Here, $$\hbar$$ (reduced Planck's constant) is approximately $$1.054 \times 10^{-34}$$ J s. Substituting the calculated radius:

$$p_{min} \approx \frac{1.054 \times 10^{-34} \text{ J s}}{2 \times 4.591 \times 10^{-15} \text{ m}}$$

$$p_{min} \approx \frac{1.054 \times 10^{-34} \text{ J s}}{9.182 \times 10^{-15} \text{ m}}$$

$$p_{min} \approx 1.148 \times 10^{-20} \text{ kg m/s}$$

**step3 Calculate the Minimum Kinetic Energy of the Nucleon**

Now that we have an estimate for the minimum momentum of a nucleon within the nucleus, we can calculate its minimum kinetic energy. For non-relativistic speeds (meaning the speed is much less than the speed of light, which we are told to assume), the kinetic energy ($$K$$) is related to momentum ($$p$$) and mass ($$m$$) by the following formula:

$$K = \frac{p^2}{2m}$$

The mass of a nucleon ($$m$$) is approximately $$1.67 \times 10^{-27}$$ kg. Substituting the estimated minimum momentum ($$p_{min}$$) and the nucleon mass:

$$K_{min} = \frac{(1.148 \times 10^{-20} \text{ kg m/s})^2}{2 \times (1.67 \times 10^{-27} \text{ kg})}$$

$$K_{min} = \frac{1.3179 \times 10^{-40} \text{ kg}^2 \text{ m}^2/\text{s}^2}{3.34 \times 10^{-27} \text{ kg}}$$

$$K_{min} \approx 3.946 \times 10^{-14} \text{ J}$$

**step4 Convert Kinetic Energy to Mega-electron Volts**

Energies in nuclear physics are very small when expressed in Joules, so they are often converted to a more convenient unit called Mega-electron Volts (MeV). One electron-volt (eV) is the energy gained by an electron accelerating through one volt, and one Mega-electron Volt is one million electron-volts. The conversion factor is:

$$1 \text{ MeV} = 1.602 \times 10^{-13} \text{ J}$$

To convert our calculated minimum kinetic energy from Joules to MeV, we divide by this conversion factor:

$$K_{min} \text{ (in MeV)} = \frac{3.946 \times 10^{-14} \text{ J}}{1.602 \times 10^{-13} \text{ J/MeV}}$$

$$K_{min} \text{ (in MeV)} \approx 0.246 \text{ MeV}$$

Alternative answer

Answer: The minimum kinetic energy of a nucleon in an iron nucleus is estimated to be about 1 MeV. Explain
This is a question about the Heisenberg Uncertainty Principle, nuclear physics, and kinetic energy . The solving step is:

First, we need to figure out how big an iron nucleus is. We use a common formula for the radius of a nucleus, $R = R_0 A^{1/3}$, where $R_0$ is about $1.2 \times 10^{-15}$ meters (that's super tiny, called a femtometer!) and $A$ is the mass number (which is 56 for iron).
So, $R \approx 1.2 \times 10^{-15} \text{ m} \times (56)^{1/3} \approx 1.2 \times 10^{-15} \text{ m} \times 3.83 \approx 4.6 \times 10^{-15} \text{ m}$.
This is our "uncertainty in position," or $\Delta x$, because the nucleon is confined within this tiny space.

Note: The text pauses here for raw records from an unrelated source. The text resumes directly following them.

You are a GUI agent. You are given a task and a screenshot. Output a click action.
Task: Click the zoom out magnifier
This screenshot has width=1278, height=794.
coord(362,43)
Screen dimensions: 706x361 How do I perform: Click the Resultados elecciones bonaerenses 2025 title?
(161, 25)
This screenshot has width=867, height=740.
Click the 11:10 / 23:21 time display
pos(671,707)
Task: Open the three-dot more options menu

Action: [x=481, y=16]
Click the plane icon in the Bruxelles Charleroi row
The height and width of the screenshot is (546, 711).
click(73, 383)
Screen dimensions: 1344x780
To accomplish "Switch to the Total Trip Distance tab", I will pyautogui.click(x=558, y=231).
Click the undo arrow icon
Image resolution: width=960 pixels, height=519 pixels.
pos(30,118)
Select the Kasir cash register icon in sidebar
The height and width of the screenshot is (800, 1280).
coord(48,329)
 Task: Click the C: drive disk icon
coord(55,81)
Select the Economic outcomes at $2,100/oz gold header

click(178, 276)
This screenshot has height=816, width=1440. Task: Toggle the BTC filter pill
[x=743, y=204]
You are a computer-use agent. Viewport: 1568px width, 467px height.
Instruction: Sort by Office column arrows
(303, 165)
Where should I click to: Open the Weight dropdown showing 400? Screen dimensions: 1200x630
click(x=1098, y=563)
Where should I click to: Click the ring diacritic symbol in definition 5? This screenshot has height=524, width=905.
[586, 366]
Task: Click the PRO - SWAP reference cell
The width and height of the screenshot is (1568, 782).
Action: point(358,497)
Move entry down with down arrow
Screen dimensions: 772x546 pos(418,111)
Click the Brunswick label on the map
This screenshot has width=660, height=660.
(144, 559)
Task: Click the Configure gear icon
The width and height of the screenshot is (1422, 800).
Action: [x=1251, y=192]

Next, we use the Uncertainty Principle! It tells us that if a particle is confined to a small space ($\Delta x$), its momentum can't be exactly zero, and there's an uncertainty in its momentum ($\Delta p$). The principle states $\Delta x \Delta p \ge \hbar/2$. For an estimate, we can say $\Delta p \approx \hbar / \Delta x$, and the hint says the particle's momentum ($p$) can be at least as large as its momentum uncertainty, so we'll use $p \approx \Delta p$.
The reduced Planck constant ($\hbar$) is about $1.05 \times 10^{-34}$ J·s.
So, $p \approx \frac{1.05 \times 10^{-34} \text{ J} \cdot \text{s}}{4.6 \times 10^{-15} \text{ m}} \approx 2.28 \times 10^{-20} \text{ kg} \cdot \text{m/s}$.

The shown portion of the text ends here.